Question

Graph each exponential function.$$y=-\left(\frac{1}{5}\right)^{x}$$

Answer

**step1 Identify the Parent Function and Transformation**

First, we identify the parent exponential function and any transformations applied to it. The given function is $$y=-\left(\frac{1}{5}\right)^{x}$$. The parent function is $$y=\left(\frac{1}{5}\right)^{x}$$. The negative sign in front of the parent function indicates a reflection across the x-axis.

**step2 Determine Key Features of the Graph**

Next, we determine the key features of the graph, including the horizontal asymptote and the y-intercept. For any exponential function of the form $$y=a^x$$ (where $$a>0, a \neq 1$$), the horizontal asymptote is $$y=0$$ and the y-intercept is $$(0,1)$$. For our parent function $$y=\left(\frac{1}{5}\right)^{x}$$, the horizontal asymptote is $$y=0$$ and the y-intercept is $$(0,1)$$.

When the function is reflected across the x-axis (due to the negative sign in $$y=-\left(\frac{1}{5}\right)^{x}$$), the horizontal asymptote remains $$y=0$$. However, the y-intercept changes:

$$y = -\left(\frac{1}{5}\right)^{0} = -(1) = -1$$

So, the y-intercept for $$y=-\left(\frac{1}{5}\right)^{x}$$ is $$(0,-1)$$.

**step3 Calculate Additional Points for Plotting**

To accurately sketch the graph, we need to calculate a few more points by substituting various x-values into the function. Let's choose some integer values for x:

$$\text{For } x = -2: y = -\left(\frac{1}{5}\right)^{-2} = -(5^2) = -25$$
$$\text{For } x = -1: y = -\left(\frac{1}{5}\right)^{-1} = -(5^1) = -5$$
$$\text{For } x = 1: y = -\left(\frac{1}{5}\right)^{1} = -\frac{1}{5}$$
$$\text{For } x = 2: y = -\left(\frac{1}{5}\right)^{2} = -\frac{1}{25}$$

So, we have the points: $$(-2, -25), (-1, -5), (0, -1), (1, -\frac{1}{5}), (2, -\frac{1}{25})$$.

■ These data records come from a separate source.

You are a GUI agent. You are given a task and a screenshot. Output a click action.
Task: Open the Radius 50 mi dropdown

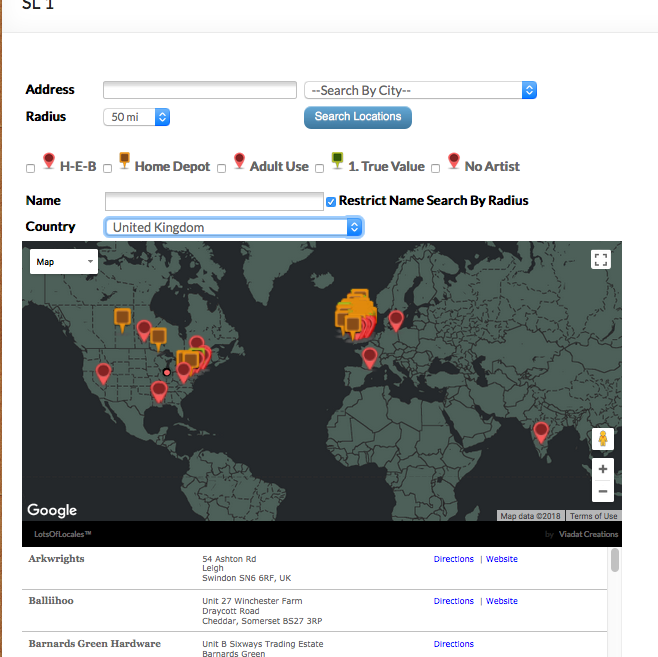point(136,117)
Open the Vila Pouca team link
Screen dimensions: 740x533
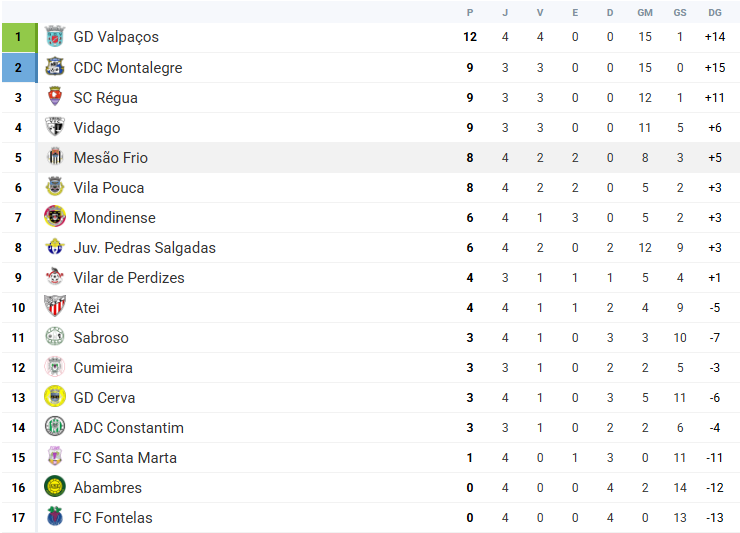(109, 187)
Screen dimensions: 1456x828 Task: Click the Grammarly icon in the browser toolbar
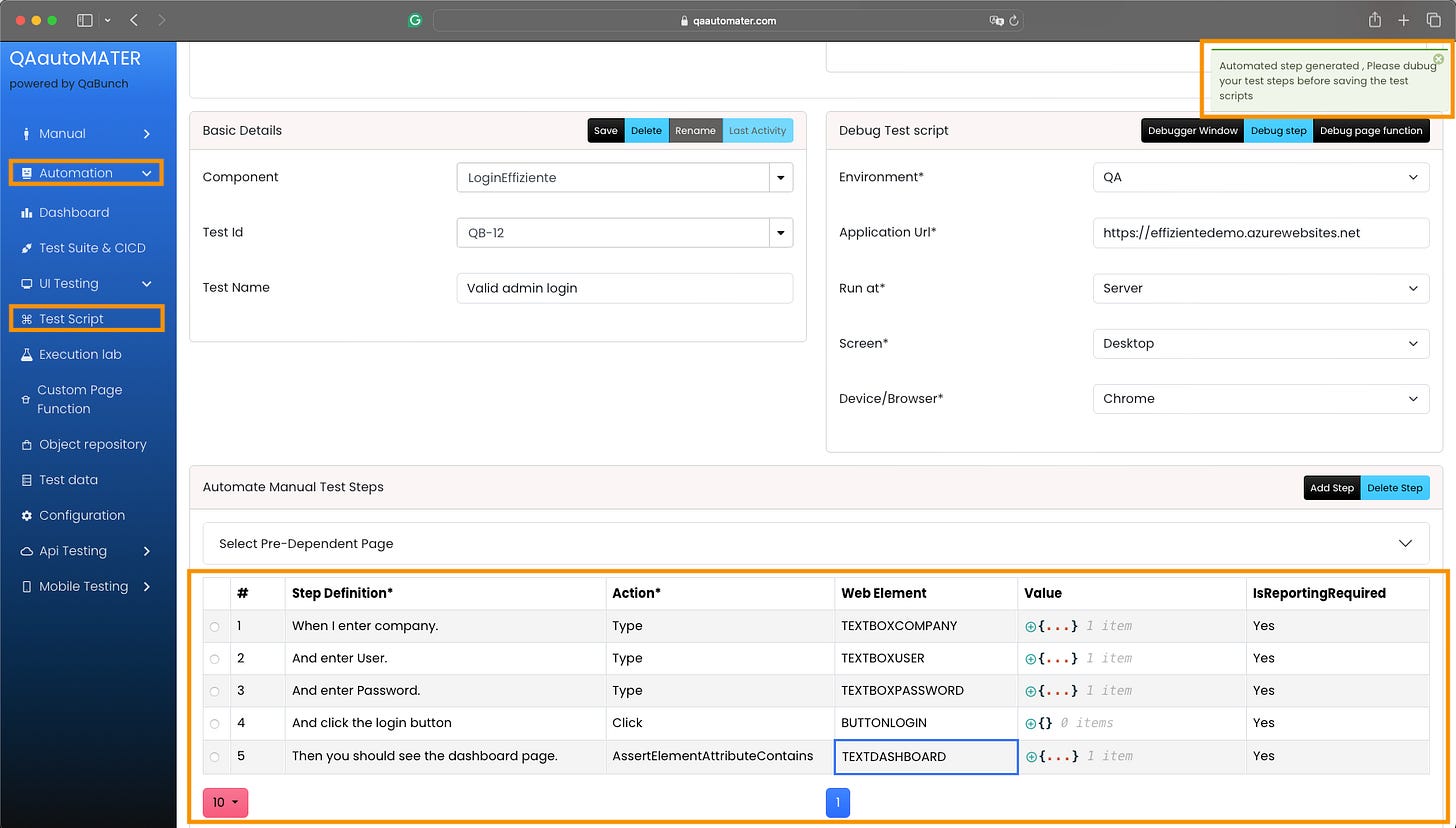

**step4 Describe the Behavior of the Graph**

Observe the y-values as x increases: $$-25, -5, -1, -\frac{1}{5}, -\frac{1}{25}$$. The y-values are increasing (becoming less negative) and approaching 0. This means the graph is an increasing function that approaches the x-axis from below as x goes to positive infinity.

To graph the function, plot the points calculated in the previous step. Draw a smooth curve through these points, ensuring it approaches the horizontal asymptote $$y=0$$ as x increases, and steeply decreases as x decreases.